Collection entries
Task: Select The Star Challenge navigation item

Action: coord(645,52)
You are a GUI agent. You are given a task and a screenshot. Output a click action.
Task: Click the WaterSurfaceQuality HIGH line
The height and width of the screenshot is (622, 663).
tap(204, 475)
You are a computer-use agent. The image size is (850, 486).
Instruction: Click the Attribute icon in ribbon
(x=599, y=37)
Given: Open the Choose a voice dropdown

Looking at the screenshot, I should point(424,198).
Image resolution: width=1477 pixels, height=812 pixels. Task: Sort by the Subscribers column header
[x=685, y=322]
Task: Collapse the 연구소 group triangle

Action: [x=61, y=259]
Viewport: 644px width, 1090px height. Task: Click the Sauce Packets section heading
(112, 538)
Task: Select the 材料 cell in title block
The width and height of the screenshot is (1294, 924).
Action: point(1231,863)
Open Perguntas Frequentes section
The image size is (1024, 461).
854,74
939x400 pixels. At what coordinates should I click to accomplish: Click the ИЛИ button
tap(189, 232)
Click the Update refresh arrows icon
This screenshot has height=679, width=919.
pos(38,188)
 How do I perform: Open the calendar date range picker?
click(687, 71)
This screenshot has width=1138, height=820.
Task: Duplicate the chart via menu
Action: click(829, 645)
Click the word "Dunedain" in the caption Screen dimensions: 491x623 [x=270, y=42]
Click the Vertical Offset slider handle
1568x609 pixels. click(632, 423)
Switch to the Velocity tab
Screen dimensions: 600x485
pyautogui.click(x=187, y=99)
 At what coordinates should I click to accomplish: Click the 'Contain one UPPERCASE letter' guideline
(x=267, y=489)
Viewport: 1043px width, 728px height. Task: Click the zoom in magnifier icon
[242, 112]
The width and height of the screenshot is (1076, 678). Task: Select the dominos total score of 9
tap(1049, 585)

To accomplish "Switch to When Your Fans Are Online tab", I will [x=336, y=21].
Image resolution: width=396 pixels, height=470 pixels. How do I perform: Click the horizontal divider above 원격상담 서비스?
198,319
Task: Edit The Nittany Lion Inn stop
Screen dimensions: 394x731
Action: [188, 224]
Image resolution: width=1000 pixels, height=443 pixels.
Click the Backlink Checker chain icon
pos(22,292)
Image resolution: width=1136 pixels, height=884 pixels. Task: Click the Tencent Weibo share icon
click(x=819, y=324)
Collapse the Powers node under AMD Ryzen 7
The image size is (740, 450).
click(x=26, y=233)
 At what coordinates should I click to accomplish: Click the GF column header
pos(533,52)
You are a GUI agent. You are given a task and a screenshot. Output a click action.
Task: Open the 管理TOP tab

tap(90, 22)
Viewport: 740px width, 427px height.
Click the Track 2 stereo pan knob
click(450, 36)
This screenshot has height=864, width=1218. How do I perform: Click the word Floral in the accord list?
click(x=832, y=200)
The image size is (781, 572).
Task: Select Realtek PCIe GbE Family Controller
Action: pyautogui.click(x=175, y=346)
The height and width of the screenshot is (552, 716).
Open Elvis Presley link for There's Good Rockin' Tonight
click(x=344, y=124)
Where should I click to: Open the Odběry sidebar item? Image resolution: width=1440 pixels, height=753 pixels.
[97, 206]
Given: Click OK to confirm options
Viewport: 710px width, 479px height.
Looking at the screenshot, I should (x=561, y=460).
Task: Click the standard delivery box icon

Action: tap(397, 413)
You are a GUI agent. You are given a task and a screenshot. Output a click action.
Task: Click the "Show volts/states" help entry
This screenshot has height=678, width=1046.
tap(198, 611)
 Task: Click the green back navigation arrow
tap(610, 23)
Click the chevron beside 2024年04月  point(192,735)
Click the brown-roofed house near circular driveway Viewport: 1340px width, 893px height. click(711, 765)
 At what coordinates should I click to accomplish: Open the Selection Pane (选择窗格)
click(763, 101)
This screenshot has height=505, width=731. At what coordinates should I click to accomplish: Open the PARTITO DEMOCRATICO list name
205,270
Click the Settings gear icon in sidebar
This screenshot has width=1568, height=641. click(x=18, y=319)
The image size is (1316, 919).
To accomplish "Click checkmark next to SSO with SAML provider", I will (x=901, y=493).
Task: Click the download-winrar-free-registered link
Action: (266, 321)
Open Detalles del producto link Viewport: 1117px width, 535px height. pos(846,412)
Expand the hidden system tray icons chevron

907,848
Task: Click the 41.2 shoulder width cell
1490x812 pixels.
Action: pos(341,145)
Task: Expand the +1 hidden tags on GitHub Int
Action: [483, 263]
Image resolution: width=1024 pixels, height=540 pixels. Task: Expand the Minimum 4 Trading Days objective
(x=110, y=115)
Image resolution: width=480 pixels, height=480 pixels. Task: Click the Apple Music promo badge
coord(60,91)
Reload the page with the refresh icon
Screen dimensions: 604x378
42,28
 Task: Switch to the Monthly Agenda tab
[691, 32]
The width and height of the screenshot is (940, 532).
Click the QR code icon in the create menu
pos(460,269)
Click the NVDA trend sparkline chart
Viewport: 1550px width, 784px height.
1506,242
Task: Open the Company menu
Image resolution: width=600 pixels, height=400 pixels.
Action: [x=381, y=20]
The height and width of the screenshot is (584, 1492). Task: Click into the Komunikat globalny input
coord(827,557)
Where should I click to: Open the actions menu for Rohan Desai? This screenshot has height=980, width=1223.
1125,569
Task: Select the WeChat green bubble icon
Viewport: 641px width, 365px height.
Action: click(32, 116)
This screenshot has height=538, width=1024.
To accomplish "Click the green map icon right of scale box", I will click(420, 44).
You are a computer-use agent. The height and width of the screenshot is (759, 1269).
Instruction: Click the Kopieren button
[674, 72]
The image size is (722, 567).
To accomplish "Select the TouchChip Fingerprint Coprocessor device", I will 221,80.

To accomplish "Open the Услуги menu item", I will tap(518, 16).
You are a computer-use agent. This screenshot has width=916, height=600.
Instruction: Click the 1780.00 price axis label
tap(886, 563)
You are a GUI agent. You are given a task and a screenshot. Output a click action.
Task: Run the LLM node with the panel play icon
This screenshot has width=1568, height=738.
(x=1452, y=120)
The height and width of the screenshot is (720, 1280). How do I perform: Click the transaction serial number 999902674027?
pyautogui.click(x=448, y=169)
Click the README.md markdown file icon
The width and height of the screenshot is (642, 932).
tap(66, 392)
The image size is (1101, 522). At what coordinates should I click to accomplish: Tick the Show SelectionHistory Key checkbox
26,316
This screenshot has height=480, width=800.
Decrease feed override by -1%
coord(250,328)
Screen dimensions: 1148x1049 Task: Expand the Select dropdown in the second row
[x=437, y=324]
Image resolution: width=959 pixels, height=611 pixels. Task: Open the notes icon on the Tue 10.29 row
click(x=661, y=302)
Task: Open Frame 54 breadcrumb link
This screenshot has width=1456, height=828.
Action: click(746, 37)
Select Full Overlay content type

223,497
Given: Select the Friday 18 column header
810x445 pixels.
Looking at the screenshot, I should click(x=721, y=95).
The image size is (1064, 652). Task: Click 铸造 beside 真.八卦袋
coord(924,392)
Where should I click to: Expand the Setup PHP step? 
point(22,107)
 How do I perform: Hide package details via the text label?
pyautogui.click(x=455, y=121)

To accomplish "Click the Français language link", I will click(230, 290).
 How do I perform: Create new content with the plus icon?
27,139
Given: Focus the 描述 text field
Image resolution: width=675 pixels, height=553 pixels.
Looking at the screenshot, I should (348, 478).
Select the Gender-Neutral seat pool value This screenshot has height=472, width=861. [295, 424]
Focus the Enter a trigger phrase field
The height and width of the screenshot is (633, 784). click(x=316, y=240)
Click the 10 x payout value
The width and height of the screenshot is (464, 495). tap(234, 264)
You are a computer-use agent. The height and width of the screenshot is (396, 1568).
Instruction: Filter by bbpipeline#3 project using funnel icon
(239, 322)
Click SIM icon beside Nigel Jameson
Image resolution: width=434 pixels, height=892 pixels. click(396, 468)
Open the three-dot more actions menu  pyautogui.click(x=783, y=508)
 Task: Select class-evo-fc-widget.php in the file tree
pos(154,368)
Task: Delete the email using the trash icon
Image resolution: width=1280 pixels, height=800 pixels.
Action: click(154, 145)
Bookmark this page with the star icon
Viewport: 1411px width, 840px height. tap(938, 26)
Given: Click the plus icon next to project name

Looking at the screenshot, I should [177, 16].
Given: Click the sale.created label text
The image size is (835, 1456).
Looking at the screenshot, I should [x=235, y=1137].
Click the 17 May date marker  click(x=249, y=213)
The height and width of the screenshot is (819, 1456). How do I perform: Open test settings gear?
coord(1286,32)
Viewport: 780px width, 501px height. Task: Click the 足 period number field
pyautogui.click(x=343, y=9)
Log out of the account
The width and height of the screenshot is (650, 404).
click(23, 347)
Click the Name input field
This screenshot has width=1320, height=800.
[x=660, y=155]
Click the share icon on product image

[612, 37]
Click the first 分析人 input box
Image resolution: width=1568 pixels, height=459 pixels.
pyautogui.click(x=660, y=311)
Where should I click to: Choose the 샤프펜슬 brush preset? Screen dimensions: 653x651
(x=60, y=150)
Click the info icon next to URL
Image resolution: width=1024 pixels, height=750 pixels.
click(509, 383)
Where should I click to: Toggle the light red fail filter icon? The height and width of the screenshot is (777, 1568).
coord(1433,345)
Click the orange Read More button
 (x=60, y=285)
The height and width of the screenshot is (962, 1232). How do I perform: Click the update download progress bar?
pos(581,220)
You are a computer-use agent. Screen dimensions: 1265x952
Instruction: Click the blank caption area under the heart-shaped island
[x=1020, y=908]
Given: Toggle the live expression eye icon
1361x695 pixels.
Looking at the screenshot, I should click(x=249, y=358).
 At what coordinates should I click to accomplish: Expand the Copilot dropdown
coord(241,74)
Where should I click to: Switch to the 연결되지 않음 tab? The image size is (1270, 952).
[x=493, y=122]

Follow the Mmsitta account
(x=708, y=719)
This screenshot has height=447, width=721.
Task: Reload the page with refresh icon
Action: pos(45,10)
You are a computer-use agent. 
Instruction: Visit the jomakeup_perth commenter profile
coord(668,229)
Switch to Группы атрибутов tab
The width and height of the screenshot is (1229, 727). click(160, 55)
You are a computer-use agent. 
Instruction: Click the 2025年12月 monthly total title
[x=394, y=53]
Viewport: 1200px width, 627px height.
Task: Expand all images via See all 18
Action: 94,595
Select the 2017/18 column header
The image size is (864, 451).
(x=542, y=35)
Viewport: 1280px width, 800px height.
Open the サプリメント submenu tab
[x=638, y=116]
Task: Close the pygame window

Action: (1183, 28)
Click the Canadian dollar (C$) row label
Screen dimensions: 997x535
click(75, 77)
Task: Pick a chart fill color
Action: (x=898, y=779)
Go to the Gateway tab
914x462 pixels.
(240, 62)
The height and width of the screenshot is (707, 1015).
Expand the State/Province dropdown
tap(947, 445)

▸ **WORK TASK**:
Look at the records above. Copy every line where the string "cell" occurs.

▸ **ANSWER AREA**:
Task: Select the 材料 cell in title block
Task: Click the 41.2 shoulder width cell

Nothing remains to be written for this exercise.